Volkswagen Beetle LSR review
What's it like to drive the world's fastest VW Beetle? We get behind the wheel of 536bhp monster in Utah
Less than a minute was long enough to realise this Bug is anything but boring. It’s the fastest Beetle on the planet, and while it’s a real challenge to drive, the sheer sensation of travelling at 200mph on a dry, dusty lakebed is something we’ll remember for a long time to come.
Many people consider the Volkswagen Beetle a lifestyle gimmick. Some owners even christen their cars with cuddly nicknames or adorn them in eye-catching accessories.
But the bright yellow Beetle LSR we have here is a little different. It’s a proper race car, with a 536bhp version of the standard car’s 2.0-litre four-cylinder engine. It’s the fastest Beetle ever, in fact, promising 200mph-plus in a straight line. And we’re in rural Utah, US, to drive it on a dry, dusty lake bed.
It takes two men to fix us into the driver’s seat, pulling the straps so tight that you can hardly breathe. They even fix your hands so that the range of movement is just enough to steer. This is no road-going Beetle, though. The engine shakes you to the bones, its roar finding a perfect resonance in the stripped-out cabin. Levers in the roof release parachutes to slow the car from three times the motorway speed limit. We’ll need those later...
Selecting first gear and lifting the heavy clutch pins you to your seat. The whopping almost 600Nm of torque forces the narrow tyres to squeak on the sand, and before long you’re fighting to keep the Beetle in a straight line. The runway feels quite crooked already, and the exhaust screams as a cloud of dust rises behind the car. The LSR hunkers to the ground, as the scenery passes like someone’s pressed fast forward.

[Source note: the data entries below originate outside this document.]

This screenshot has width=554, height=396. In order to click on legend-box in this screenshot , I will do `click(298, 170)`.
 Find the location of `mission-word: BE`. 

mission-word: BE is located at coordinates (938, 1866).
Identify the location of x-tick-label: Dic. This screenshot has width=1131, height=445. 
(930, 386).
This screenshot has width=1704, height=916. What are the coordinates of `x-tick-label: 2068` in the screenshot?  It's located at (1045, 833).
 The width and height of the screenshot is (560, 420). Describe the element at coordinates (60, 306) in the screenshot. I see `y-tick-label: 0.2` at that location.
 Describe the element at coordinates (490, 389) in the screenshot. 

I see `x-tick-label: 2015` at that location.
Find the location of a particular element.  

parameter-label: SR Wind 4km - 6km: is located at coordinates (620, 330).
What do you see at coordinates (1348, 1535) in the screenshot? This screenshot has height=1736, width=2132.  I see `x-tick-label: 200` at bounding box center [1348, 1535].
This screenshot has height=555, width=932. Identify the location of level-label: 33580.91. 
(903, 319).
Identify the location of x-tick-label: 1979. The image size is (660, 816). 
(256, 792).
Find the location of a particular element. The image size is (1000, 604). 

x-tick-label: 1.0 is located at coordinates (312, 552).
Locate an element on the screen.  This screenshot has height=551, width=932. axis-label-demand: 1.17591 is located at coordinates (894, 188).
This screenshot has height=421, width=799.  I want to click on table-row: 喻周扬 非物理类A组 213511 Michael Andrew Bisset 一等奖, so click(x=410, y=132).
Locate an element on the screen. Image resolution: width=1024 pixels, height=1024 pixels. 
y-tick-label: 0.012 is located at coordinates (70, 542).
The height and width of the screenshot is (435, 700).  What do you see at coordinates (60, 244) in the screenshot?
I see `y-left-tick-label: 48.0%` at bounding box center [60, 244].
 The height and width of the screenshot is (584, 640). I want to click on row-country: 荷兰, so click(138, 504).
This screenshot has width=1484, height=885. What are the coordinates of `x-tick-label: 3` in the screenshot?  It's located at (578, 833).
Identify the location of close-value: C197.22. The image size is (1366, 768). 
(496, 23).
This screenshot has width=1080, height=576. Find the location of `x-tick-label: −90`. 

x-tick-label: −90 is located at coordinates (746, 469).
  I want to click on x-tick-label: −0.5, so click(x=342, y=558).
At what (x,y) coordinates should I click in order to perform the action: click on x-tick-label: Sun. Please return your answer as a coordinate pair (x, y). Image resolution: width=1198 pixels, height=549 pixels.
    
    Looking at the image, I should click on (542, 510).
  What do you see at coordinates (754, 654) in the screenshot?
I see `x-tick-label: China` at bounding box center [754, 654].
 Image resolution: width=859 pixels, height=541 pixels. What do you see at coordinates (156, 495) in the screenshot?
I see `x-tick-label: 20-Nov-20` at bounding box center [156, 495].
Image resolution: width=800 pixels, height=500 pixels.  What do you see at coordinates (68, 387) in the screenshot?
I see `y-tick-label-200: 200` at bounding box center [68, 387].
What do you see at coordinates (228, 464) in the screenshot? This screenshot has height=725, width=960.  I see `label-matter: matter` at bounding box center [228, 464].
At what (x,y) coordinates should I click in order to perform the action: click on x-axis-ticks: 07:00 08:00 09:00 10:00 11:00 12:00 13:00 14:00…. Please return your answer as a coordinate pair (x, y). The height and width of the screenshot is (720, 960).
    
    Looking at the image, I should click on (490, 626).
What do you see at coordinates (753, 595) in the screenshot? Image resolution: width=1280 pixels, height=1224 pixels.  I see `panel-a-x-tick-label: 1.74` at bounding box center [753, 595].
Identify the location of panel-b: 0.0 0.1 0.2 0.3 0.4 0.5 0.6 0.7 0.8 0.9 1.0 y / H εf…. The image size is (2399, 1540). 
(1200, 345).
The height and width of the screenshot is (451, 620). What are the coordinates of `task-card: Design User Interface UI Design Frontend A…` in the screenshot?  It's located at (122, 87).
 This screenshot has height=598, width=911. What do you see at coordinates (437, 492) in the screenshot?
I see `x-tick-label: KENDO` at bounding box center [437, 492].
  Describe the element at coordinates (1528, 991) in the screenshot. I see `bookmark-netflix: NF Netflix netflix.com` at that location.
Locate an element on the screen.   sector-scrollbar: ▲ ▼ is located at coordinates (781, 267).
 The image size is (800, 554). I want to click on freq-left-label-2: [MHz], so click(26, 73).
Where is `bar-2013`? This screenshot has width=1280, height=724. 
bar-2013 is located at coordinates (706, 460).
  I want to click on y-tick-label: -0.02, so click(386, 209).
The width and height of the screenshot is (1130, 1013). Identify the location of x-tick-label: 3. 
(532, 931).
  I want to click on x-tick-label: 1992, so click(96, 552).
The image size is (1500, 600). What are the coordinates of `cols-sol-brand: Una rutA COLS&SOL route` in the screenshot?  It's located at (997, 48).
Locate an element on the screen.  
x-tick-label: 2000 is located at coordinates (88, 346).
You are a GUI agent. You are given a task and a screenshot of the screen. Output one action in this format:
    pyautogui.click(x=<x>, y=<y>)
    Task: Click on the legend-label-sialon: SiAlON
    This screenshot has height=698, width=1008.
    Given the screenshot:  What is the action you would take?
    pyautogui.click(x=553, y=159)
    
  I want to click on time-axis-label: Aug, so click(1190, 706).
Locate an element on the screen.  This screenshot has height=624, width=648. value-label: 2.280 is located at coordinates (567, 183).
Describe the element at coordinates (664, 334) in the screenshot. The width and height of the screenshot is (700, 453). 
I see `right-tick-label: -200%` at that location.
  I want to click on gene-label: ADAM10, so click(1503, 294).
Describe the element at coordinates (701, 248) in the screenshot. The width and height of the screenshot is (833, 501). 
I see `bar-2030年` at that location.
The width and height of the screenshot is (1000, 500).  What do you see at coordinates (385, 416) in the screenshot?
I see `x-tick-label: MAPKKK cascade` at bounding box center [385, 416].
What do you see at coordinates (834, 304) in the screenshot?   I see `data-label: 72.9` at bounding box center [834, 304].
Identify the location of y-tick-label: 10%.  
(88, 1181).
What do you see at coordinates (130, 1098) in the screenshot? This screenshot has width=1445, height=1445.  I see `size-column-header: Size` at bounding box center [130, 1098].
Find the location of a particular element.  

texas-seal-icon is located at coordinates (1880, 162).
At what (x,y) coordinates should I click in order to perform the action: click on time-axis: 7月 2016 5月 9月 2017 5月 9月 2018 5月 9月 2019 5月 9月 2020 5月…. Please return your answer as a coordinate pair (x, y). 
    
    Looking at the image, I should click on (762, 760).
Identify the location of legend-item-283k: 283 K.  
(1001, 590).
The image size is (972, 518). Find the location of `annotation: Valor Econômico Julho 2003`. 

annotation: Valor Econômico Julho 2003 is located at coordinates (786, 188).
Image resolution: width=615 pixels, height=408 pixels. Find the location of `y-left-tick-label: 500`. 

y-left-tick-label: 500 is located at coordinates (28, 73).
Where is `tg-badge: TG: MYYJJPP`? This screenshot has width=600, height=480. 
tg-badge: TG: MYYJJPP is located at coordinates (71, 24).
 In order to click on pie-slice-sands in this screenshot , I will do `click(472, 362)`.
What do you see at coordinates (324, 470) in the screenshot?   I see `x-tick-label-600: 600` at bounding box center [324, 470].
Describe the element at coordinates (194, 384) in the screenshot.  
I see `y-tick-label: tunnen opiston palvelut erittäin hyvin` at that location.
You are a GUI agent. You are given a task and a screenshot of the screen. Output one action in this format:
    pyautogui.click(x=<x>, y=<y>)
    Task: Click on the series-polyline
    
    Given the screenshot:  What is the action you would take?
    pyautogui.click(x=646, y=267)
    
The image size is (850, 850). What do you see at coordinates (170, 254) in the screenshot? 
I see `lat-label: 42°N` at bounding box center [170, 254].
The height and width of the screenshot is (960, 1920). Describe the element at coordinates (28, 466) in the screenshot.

The LSR clicks and clacks through its gears, courtesy of what VW assures us is a heavily modified version of the road car’s six-speed manual. The Beetle hunts through the desert. Never before has the four seconds from 0-60mph felt as short as this – and we’ve only managed the first few hundred metres of the track.
Suddenly, the car becomes a raging vacuum cleaner, sucking in dust. The speedo reads 200mph, but as we pull for the parachutes everything is a blur. We’re suddenly sitting in an oasis of silence, hearing the dust lay down and waiting for our senses to catch up. Our ride on the cannonball is over.